→ **Task to complete**
Using the data below, count the lines that carry the string "page" and write only the count.

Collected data
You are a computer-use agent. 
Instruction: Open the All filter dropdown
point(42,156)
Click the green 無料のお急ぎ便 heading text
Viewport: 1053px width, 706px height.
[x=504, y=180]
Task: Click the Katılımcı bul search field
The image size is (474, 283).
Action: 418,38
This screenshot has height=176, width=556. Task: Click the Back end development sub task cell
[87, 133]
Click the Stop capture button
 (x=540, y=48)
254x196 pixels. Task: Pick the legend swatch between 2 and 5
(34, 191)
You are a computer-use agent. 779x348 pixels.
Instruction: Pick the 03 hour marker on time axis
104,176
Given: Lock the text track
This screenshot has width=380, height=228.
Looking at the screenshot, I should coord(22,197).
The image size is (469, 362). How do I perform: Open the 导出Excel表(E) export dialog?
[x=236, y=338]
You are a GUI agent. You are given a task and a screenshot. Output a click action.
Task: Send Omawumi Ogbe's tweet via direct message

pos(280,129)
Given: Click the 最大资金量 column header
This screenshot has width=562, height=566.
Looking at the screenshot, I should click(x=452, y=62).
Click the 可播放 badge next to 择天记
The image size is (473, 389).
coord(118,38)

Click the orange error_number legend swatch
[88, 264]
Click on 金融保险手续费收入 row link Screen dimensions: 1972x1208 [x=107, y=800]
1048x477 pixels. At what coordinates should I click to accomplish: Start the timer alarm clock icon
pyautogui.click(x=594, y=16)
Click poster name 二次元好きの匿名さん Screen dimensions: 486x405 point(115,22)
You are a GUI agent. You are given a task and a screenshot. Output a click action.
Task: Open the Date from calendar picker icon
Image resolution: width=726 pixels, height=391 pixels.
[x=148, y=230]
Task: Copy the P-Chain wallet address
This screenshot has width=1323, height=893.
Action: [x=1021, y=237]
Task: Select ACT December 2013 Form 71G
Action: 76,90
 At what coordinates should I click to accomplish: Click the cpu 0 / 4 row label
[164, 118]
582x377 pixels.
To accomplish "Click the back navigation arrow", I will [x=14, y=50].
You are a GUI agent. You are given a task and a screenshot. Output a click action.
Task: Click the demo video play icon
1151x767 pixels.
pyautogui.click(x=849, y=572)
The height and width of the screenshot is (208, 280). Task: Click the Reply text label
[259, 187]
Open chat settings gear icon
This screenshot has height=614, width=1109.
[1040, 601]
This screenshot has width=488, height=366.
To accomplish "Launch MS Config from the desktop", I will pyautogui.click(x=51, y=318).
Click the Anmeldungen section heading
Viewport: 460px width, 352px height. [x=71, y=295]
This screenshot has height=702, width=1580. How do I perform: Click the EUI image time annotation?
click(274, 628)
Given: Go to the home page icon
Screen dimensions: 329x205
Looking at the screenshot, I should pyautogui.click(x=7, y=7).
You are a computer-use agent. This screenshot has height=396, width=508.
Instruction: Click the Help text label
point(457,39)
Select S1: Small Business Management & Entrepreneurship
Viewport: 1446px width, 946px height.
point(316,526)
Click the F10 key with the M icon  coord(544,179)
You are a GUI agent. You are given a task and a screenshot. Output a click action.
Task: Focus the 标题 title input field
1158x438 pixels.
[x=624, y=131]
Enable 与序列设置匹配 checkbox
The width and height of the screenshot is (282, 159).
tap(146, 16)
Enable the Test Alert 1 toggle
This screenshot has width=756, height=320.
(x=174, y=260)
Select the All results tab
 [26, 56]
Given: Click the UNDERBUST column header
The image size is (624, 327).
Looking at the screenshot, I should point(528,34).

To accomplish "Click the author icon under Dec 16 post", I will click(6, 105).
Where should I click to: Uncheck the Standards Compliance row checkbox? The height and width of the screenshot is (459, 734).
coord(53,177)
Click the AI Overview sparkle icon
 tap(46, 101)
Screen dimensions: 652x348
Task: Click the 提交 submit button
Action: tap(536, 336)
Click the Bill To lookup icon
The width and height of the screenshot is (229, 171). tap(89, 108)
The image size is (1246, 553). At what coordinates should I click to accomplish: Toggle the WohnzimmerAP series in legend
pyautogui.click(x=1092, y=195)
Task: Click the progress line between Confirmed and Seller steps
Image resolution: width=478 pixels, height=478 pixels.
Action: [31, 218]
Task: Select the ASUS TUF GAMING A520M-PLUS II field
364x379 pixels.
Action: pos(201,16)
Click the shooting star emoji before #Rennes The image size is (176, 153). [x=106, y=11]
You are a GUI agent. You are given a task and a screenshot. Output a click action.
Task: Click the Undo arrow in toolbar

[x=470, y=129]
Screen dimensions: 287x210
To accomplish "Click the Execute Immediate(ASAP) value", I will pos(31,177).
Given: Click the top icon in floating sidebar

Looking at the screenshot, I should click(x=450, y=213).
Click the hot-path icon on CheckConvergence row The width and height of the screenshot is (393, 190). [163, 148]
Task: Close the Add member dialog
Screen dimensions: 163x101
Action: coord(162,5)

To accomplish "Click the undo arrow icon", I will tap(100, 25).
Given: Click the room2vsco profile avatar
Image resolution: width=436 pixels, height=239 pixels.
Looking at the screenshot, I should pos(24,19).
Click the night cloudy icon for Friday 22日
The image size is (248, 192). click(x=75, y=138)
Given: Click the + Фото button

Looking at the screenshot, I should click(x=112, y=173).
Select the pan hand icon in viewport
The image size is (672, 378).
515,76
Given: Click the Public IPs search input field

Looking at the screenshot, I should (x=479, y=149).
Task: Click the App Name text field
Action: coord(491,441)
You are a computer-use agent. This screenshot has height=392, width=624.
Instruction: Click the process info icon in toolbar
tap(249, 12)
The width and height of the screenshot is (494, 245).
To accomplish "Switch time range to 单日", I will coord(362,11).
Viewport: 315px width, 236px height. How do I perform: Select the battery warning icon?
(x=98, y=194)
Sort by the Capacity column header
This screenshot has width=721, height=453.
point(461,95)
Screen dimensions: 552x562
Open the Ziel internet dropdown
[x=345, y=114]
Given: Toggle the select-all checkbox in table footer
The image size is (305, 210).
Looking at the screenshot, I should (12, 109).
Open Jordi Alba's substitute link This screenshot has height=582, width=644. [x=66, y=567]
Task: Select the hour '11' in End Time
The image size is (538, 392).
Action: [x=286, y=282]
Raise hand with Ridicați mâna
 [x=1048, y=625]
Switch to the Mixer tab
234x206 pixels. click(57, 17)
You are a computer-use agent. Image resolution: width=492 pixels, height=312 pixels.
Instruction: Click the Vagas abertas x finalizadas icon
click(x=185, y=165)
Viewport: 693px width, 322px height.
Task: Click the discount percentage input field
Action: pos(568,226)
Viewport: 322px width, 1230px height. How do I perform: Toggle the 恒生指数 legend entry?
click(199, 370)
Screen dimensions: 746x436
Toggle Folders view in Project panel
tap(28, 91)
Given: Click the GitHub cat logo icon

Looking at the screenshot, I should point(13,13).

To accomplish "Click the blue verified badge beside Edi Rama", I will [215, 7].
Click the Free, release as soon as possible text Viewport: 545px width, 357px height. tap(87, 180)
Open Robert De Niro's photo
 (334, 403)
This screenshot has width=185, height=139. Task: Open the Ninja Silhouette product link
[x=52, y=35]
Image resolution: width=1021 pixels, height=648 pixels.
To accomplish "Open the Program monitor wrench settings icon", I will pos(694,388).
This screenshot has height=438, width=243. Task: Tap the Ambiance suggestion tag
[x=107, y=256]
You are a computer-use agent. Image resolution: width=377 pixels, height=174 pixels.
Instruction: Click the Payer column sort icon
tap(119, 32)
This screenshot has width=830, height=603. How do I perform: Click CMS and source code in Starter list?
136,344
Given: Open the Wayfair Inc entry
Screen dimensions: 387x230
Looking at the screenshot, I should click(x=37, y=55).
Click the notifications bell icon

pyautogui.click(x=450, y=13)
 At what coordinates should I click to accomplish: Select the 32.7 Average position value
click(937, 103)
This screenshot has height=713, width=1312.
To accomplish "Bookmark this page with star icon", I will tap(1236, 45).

→ **Task result**
2